19 novembre 2022 à 14h06 par AFP

Un homme en tenue militaire congolaise a été tué par balles dans la nuit de vendredi à samedi à la frontière entre la République démocratique du Congo et le Rwanda par une patrouille rwandaise, en plein regain de tension entre les deux pays, a-t-on appris de sources concordantes.

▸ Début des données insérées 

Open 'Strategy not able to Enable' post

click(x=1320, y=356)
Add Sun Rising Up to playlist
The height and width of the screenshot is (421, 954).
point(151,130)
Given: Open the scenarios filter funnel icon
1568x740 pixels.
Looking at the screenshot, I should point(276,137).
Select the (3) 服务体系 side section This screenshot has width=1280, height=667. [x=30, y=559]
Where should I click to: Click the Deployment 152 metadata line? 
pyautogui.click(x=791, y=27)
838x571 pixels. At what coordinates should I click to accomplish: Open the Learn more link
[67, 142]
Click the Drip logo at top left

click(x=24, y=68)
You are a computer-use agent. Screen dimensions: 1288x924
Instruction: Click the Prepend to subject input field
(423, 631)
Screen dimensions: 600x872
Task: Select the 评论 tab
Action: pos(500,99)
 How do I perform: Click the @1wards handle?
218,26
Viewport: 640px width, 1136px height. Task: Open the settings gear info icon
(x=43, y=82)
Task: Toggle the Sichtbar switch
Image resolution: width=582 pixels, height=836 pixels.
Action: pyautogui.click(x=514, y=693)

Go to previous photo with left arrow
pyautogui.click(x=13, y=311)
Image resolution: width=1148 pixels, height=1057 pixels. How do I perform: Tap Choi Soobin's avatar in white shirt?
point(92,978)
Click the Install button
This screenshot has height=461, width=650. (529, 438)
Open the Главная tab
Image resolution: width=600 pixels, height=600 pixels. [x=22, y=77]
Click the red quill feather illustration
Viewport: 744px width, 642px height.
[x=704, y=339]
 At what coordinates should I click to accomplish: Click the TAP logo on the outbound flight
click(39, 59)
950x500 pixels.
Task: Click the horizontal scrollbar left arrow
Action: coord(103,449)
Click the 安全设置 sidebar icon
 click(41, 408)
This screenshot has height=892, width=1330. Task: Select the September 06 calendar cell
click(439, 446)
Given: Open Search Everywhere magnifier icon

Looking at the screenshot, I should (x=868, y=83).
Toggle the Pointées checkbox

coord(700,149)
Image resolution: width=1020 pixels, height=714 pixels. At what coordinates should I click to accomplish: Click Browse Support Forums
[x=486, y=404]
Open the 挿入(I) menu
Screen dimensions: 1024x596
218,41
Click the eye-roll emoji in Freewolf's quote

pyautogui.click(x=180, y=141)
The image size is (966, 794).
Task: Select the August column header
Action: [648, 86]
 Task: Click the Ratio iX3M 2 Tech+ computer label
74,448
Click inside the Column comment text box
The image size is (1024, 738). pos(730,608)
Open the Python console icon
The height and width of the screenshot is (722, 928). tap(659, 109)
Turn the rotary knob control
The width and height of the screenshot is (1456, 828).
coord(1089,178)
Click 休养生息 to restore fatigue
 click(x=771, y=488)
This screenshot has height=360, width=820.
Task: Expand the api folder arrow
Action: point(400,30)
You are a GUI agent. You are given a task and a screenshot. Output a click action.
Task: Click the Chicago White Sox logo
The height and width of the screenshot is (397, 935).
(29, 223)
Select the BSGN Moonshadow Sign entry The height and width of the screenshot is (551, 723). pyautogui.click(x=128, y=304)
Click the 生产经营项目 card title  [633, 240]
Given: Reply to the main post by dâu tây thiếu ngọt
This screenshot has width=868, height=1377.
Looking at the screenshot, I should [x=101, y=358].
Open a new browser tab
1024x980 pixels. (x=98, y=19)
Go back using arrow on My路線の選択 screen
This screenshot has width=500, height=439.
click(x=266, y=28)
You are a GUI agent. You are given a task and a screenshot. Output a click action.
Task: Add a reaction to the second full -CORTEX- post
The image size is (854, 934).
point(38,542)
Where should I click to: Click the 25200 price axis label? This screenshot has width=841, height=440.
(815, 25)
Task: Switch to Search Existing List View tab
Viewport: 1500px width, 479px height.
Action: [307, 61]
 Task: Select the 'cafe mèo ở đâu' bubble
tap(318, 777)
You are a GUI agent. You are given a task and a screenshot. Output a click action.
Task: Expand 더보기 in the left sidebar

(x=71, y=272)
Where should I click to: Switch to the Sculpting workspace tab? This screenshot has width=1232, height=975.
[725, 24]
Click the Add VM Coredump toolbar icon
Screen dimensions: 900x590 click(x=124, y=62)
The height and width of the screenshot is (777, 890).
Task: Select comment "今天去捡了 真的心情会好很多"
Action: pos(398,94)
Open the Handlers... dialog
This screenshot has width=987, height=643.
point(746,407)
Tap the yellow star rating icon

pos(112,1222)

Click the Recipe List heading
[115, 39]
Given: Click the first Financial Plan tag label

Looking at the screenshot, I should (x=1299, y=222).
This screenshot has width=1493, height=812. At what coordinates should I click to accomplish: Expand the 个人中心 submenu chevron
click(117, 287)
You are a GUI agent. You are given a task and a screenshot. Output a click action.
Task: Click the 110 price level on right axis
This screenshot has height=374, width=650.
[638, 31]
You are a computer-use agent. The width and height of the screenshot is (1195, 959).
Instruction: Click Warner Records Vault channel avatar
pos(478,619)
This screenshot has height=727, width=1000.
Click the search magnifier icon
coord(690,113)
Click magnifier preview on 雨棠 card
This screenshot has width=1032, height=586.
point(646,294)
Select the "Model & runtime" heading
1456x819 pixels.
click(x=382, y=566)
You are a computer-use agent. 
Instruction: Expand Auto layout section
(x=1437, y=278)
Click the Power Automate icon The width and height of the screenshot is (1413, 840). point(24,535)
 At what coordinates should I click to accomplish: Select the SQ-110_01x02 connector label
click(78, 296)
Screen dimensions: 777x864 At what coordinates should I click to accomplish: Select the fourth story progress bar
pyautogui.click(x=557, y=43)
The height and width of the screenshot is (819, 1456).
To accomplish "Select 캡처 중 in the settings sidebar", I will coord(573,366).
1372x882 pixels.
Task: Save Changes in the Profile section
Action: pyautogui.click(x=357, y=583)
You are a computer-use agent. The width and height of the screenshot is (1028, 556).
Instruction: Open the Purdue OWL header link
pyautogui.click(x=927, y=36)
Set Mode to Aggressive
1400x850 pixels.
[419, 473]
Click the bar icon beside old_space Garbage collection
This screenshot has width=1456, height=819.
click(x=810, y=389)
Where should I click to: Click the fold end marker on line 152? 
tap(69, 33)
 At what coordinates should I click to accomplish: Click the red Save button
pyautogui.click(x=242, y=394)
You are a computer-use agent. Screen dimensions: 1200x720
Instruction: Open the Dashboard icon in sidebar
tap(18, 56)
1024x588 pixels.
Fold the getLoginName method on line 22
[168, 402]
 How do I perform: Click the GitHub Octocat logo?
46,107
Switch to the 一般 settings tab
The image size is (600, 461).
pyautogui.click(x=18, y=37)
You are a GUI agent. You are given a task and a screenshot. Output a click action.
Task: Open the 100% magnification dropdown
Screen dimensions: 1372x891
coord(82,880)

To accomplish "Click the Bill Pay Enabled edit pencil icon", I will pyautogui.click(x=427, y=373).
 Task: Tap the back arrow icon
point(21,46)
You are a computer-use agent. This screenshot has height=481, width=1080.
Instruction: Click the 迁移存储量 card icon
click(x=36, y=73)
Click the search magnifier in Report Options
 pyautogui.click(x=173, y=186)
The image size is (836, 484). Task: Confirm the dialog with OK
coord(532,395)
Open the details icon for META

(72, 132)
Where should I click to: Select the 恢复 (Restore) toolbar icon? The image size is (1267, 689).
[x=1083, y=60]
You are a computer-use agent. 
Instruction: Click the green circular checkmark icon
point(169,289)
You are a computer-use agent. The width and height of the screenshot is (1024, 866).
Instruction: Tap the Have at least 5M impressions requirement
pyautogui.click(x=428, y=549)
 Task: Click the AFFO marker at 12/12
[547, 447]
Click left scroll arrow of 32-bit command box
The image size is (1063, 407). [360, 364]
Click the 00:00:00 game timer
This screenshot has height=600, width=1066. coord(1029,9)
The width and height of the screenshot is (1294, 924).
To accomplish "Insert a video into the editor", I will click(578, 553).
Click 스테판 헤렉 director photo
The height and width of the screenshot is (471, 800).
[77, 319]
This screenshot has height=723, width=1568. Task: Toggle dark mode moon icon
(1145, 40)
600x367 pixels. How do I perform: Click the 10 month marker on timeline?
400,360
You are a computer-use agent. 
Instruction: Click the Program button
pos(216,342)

L'incident s'est produit du côté rwandais de la frontière au niveau de la "petite barrière", un des deux postes frontières reliant la grande ville congolaise de Goma (est de la RDC) à celle de Gisenyi au Rwanda, ont indiqué des sources congolaises sur place. Samedi matin, l'armée rwandaise a annoncé dans un communiqué qu'un "soldat non identifié, appartenant apparemment aux Forces armées de RDC (FARDC), a traversé la frontière (...) et commencé à tirer vers des tours de garde de l'armée rwandaise". "Une patrouille rwandaise l'a abattu avant qu'il ne fasse des victimes", ajoute le texte. A la mi-journée, une équipe de l'AFP a vu dans le no man's land entre les frontières congolaise et rwandaise une délégation du Mécanisme de vérification conjoint élargi (MCVE), organisme régional qui surveille et mène des enquêtes sur les incidents de sécurité dans la région volatile des Grands Lacs. Des autorités congolaises présentes sur place ont ensuite indiqué, sous couvert d'anonymat, que l'homme abattu était à ce stade inconnu. Selon elles, aucun militaire congolais en faction dans le secteur dans la nuit ne manquait samedi matin à l'appel. "Dans la nuit, il y a eu beaucoup de coups de feu", a déclaré Grâce Mbala, habitant à Goma quartier proche de la petite barrière. "On avait peur, on pensait que c'était le M23 qui rentrait", a-t-il ajouté. Samedi, le poste-frontière était calme et l'activité normale. Cette affaire survient alors que la tension est très vive entre le Rwanda et la République démocratique du Congo, qui accuse Kigali de soutenir la rébellion du M23 ("Mouvement du 23 mars"), à l'offensive au nord de Goma. Ces derniers jours, la principale ligne de front est à une vingtaine de km de la ville, tandis que d'autres combats sont en cours vers la frontière ougandaise à l'est et le territoire congolais du Masisi à l'ouest. Vendredi, l'ancien président kényan Uhruru Kenyatta, "facilitateur" de l'Afrique de l'Est pour la RDC, a indiqué que le président rwandais Paul Kagame s'était joint aux appels demandant au M23 de cesser les combats et de se retirer des territoires qu'il occupe.